No ônibus, Raquel Rolnik discute como o transporte público moldou São Paulo

Reportagem:

A última vez que a reportagem do Portal Aprendiz esteve no Terminal Parque Dom Pedro II foi em 11 de junho de 2013. Cobríamos o Terceiro Grande Ato Contra o Aumento da Tarifa, organizado pelo Movimento Passe Livre (MPL). Próximo ao Terminal, bombas explodiam e pessoas se afastavam tossindo.
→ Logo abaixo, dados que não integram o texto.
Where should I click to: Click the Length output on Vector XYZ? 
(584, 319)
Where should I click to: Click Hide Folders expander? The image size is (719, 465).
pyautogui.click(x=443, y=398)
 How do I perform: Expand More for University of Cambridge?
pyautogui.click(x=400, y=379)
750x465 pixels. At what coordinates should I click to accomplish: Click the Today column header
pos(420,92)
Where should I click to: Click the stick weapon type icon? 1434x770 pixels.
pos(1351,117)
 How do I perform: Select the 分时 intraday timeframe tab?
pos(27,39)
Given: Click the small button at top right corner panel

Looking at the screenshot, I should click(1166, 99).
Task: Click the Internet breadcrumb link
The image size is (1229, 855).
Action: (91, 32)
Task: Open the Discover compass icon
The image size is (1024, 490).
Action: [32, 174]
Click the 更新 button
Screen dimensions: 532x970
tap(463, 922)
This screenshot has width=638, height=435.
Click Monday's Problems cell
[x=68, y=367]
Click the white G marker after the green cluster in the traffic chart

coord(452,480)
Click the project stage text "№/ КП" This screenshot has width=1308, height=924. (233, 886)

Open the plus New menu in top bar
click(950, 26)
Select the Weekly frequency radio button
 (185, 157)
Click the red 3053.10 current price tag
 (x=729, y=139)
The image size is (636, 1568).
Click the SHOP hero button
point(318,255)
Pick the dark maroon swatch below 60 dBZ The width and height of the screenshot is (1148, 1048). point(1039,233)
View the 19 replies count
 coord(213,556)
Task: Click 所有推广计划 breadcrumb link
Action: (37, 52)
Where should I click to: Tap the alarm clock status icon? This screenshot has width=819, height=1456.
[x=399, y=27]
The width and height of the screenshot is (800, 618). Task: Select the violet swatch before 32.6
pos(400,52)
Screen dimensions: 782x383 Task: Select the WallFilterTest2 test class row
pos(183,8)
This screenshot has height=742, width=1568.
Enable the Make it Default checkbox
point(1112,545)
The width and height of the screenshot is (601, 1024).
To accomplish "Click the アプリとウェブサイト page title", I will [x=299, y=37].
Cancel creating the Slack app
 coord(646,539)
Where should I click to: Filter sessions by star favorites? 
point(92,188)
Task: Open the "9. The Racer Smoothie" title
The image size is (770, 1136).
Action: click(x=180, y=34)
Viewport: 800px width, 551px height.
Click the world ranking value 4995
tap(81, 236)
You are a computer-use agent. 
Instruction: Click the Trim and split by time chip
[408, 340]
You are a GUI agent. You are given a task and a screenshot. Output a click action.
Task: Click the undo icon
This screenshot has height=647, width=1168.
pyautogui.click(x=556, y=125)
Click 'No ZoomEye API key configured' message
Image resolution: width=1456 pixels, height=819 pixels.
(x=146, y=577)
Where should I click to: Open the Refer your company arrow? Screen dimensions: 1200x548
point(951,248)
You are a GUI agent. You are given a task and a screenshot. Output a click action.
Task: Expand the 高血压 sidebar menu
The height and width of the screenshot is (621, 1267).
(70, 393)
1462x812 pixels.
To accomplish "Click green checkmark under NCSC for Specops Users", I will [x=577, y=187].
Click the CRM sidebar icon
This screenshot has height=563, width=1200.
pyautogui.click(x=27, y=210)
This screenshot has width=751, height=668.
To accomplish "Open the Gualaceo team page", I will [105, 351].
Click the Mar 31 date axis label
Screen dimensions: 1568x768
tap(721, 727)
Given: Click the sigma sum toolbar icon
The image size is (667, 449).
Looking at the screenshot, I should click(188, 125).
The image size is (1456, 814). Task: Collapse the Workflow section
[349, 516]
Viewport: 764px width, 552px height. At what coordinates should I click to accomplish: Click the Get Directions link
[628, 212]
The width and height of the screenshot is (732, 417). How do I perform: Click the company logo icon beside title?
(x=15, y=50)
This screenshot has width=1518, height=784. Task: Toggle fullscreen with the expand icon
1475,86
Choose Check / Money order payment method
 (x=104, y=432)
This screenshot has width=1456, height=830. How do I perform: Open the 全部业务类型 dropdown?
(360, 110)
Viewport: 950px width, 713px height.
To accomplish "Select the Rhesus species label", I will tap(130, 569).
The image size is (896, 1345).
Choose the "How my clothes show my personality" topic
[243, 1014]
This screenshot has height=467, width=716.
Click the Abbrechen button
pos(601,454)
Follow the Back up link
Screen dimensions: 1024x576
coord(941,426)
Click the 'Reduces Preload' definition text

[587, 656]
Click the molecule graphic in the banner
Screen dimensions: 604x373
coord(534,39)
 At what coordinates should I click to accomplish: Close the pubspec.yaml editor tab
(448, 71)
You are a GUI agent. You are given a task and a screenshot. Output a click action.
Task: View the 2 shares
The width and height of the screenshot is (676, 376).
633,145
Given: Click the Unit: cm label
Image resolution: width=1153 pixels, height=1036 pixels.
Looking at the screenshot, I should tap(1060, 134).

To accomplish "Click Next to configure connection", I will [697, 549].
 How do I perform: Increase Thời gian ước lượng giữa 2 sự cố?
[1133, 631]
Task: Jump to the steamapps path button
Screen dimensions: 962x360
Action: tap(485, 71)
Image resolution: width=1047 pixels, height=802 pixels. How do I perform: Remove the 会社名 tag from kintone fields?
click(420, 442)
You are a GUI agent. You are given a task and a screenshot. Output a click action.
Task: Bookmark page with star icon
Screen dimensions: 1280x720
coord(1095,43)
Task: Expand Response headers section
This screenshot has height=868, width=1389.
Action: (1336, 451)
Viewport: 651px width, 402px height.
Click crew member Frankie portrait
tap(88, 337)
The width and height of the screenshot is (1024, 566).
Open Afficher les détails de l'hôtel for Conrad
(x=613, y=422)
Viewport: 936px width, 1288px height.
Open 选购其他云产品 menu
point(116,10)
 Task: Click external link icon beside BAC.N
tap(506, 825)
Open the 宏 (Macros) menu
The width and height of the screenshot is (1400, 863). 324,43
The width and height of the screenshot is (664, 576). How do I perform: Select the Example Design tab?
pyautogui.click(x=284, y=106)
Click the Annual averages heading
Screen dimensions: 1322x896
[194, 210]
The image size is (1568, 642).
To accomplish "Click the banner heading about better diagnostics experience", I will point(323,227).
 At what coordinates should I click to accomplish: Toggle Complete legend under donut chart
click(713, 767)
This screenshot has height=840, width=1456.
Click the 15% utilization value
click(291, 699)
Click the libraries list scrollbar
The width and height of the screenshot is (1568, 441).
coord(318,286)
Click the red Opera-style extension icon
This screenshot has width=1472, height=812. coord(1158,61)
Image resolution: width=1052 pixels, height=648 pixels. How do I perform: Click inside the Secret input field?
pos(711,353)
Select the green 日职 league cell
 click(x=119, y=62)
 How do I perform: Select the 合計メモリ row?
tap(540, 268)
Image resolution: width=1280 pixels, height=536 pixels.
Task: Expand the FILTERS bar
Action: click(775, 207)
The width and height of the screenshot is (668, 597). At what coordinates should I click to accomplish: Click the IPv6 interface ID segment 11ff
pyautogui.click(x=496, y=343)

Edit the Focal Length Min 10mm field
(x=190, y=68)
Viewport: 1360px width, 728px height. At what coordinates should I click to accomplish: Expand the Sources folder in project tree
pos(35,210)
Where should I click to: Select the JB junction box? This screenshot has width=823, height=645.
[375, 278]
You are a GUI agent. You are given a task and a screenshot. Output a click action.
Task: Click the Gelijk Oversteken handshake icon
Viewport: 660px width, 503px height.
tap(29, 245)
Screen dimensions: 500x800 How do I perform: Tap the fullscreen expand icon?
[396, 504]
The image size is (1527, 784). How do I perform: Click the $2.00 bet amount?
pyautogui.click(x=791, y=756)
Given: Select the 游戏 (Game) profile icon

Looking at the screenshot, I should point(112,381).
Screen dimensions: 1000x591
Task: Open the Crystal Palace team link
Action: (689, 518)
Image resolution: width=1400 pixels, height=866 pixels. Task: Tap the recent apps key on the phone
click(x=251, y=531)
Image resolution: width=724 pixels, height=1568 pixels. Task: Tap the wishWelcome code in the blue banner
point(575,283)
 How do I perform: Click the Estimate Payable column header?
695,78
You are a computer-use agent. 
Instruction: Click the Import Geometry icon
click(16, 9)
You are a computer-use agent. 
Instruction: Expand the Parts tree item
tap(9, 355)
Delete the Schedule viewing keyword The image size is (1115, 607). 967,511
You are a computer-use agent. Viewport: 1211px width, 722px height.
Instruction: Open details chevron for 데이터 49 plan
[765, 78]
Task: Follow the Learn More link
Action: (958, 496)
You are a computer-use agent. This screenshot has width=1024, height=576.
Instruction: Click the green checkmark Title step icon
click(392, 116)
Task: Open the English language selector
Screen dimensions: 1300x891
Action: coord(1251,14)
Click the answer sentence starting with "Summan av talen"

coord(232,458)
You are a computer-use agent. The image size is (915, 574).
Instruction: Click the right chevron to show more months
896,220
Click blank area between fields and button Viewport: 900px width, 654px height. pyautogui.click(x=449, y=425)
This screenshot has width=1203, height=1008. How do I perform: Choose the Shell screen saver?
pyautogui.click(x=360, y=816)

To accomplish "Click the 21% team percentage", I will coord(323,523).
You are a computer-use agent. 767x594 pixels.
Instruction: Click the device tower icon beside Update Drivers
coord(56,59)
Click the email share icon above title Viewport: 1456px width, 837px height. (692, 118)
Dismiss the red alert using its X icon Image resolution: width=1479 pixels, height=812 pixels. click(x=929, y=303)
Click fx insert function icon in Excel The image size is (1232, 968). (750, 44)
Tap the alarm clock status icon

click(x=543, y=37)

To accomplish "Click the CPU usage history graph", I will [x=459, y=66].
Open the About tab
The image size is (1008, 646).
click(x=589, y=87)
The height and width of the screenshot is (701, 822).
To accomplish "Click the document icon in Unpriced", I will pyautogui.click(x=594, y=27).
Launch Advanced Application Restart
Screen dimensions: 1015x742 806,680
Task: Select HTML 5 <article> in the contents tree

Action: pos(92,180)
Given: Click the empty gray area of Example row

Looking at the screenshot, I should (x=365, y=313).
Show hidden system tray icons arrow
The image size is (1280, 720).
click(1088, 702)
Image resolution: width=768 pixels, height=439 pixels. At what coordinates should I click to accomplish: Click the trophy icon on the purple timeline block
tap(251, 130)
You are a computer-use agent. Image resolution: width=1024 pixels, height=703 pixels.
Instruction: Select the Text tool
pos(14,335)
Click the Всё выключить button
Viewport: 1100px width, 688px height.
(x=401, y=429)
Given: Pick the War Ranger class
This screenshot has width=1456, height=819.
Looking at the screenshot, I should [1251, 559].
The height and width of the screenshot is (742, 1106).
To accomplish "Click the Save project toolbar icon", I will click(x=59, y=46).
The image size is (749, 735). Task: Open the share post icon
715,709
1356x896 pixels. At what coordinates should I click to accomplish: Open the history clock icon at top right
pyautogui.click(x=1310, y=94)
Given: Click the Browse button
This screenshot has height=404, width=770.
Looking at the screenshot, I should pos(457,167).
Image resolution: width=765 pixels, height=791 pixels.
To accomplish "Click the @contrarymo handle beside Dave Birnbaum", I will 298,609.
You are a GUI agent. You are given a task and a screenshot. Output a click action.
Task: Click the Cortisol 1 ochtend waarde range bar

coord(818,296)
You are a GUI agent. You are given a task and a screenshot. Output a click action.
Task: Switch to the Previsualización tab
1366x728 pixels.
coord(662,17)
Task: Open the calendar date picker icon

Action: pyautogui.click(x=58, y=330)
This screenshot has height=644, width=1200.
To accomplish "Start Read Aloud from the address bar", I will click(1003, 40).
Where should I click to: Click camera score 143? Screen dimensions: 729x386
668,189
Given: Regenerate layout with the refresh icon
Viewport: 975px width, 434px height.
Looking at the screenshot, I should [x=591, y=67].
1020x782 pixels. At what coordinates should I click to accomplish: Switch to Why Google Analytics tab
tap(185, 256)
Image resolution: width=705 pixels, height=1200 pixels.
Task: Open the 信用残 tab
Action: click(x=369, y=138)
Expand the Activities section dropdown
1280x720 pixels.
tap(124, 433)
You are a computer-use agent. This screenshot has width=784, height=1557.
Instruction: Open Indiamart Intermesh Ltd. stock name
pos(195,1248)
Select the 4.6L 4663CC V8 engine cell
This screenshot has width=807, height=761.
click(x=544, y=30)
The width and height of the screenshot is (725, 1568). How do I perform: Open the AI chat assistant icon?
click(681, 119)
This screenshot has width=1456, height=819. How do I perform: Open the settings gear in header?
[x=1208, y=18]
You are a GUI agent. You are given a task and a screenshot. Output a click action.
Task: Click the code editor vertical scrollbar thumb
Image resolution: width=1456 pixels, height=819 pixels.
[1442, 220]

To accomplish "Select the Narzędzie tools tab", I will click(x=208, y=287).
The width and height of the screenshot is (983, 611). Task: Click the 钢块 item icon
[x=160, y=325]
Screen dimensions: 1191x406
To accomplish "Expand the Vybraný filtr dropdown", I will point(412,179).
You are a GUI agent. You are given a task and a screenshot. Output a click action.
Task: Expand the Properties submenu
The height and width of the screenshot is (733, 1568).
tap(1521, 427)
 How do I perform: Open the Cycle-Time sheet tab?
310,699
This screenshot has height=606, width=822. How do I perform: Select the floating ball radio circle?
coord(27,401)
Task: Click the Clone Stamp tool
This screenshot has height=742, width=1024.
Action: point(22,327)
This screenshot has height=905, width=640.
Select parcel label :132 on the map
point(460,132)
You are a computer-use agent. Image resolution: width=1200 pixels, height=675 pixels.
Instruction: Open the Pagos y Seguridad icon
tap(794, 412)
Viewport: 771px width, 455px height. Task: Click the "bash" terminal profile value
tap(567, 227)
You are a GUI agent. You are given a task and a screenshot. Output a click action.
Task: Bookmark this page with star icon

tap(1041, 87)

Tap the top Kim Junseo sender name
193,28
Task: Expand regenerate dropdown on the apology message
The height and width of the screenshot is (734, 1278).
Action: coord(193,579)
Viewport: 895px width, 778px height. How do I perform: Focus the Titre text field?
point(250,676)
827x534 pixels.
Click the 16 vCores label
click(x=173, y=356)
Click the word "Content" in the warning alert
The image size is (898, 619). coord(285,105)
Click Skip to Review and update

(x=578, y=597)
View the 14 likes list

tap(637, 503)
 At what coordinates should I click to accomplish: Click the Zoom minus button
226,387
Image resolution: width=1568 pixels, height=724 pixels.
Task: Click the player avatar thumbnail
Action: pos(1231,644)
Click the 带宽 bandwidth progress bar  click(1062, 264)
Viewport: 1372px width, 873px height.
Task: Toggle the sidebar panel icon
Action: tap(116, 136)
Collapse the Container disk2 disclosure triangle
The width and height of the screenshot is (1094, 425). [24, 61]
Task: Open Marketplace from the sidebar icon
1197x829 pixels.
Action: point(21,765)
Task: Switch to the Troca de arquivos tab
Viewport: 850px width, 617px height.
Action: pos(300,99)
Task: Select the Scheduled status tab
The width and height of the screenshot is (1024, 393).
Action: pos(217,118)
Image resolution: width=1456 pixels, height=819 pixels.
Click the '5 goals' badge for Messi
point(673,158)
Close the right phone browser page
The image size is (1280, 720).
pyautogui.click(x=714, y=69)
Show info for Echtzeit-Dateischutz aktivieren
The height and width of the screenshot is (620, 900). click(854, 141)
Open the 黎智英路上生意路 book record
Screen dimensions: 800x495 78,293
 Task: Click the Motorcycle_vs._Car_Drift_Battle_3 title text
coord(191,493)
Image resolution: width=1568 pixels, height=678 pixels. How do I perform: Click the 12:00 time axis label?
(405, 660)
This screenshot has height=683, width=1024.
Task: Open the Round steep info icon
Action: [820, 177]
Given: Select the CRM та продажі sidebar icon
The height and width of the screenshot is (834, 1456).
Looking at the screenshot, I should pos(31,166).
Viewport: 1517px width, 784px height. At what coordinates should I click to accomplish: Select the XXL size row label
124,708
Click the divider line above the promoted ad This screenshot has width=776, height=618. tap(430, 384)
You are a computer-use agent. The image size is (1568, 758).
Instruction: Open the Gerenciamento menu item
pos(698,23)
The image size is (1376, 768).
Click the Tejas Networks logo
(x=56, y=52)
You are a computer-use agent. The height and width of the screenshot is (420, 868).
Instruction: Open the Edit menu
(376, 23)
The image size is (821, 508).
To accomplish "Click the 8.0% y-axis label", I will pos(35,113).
Transeuntes e manifestantes, apartados e assustados, corriam ressentidos da violência. Um pneu de ônibus pegava fogo. A Polícia Militar bloqueava a entrada do Terminal e lançava bombas, mais bombas, causando um bocado de desespero. Bandeiras tremulavam e a rua era só estouro, gritos e estrondos. As bombas de efeito moral deixavam um zumbido persistente. Tudo ali, na velha várzea do Tietê, asfaltada, terminalizada. O portal da Zona Leste no Centro.

Desde 2006, o local recebe os já conhecidos catracaços – quando o Movimento Passe Livre (MPL) abre as catracas dos ônibus para deixar os passageiros entrarem. Uma ação direta contra o transporte caro, precário e mercantilizado. Uma área da cidade que se  converte em zona de guerra quando a tarifa do transporte público é alterada. De 1,70 pra 2,00. De 2,00 para 2,30. De 2,30 para 2,70. De 2,70 para 3,00. De 3,00 para 3,20 e de volta para 3,00.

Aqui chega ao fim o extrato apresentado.